Using Hepworth as stimulus, I knew my project had to be something close to my heart, and this week the theme and charity are definitely something have been on my mind a lot, because of the current circumstances. Using inspiration from the Urban Light installation, I knew I wanted interaction with public in a way that they feel something when connecting with the installation, not just because it has to "fit to the body" as written in the brief. 

The Main Idea Development

 

Finally, I have a vision. With Hepworth, Burden and Waste Aid UK behind me, I want to create alphabetical installations which promote the charity, using the letters of their name: W A S T E . From a bird's eye view, you will be able to see the letters marked out, in a deformed manner. I didn't want the letters to just spell out the name in a neat font, I wanted the public to try and guess what it says, adding the element of wonder within the installation. 

At first, I was trying to think of the quickest way the public could interact with an installation such as this - glue.

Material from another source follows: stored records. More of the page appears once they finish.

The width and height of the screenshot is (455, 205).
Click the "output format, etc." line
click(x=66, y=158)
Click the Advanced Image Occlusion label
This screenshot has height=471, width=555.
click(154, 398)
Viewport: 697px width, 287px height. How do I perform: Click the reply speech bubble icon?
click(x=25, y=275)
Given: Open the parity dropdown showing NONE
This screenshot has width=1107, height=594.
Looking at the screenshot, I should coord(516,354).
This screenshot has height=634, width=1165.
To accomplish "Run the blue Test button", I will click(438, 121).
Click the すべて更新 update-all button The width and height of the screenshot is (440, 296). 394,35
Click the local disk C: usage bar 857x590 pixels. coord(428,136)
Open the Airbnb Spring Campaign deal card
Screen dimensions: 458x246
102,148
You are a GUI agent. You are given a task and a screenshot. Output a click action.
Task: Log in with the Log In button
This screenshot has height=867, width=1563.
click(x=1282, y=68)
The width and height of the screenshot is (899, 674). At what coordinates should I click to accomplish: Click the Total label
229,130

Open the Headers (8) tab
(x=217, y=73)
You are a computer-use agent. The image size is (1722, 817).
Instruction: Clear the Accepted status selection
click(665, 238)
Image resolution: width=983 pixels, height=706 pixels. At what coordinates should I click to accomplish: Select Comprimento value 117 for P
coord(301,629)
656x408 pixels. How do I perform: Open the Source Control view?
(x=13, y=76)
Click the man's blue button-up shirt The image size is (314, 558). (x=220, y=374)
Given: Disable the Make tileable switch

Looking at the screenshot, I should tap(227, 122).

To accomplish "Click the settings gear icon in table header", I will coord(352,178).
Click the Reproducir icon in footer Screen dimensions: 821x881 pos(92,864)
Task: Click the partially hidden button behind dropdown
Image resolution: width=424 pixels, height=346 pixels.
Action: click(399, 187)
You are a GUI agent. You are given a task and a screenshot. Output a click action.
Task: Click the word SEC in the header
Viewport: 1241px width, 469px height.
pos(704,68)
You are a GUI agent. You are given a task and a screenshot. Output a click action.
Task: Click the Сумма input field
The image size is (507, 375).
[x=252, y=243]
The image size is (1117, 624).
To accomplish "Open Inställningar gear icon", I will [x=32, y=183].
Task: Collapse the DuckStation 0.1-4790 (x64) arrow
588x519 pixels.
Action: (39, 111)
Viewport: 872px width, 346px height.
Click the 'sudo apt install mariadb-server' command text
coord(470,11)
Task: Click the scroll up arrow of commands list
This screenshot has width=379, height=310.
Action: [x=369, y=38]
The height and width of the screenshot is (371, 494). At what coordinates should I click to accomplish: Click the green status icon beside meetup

My initial idea was the create each individual letter using acrylic rods that would join up, somehow, and have light dangling down from these, with an adhesive where the public could pick up rubbish/waste and just stick them to these hanging, sticky lights...complicated, I know.

Again, the idea was impractical. I knew I was overcomplicating it. Again, I went back to basics and thought, how can, what is the easiest way to pick up rubbish from an area? - BINS! Then, I knew I had it.

FINAL DESIGN PROPOSAL

I want to create a series of bins, made from recycled plastic, in the shape of deformed letters that spell out the word 'waste', as a promotional campaign for the charity, Waste Aid UK. These enormous bins will have holes at the top which will enable the public to put their collected waste into, and this becomes an interactive experience for the people. Not only does the issue of collecting rubbish in locations where a lot of waste is built up gets resolved, the charity has been brought into recognition, and many will actively take part in throwing away rubbish (recyclable waste) to be a part of something, even if they do not know what it is. On the side walls of the bins, I will produce promotional campaign murals and posters that highlight what they charity is about, what the public can do to show their support/get involved, and also how this project has helped it grow, not only in conversation, but as a community. 

Here, I have made a few prototype models of what these bins would look like in real life:

 

 

 

 

To take the project further, I decided to look at places where I would put these bins. These locations would have to be somewhere where litter is so common the bins have to be emptied at least twice a day, because they have huge masses of human footfall, so there is bound to be a lot of council bins in the area. I would have to talk to the council, one of the major clients for this design project, to try and remove the public bins in the area, so people are forced to use the letters to throw their waste. it is also a social experiment to see whether people can be bothered to walk just a little bit further to throw their rubbish away in the bins, or because they are not within a 10 second radius, do they just leave the rubbish on the floor.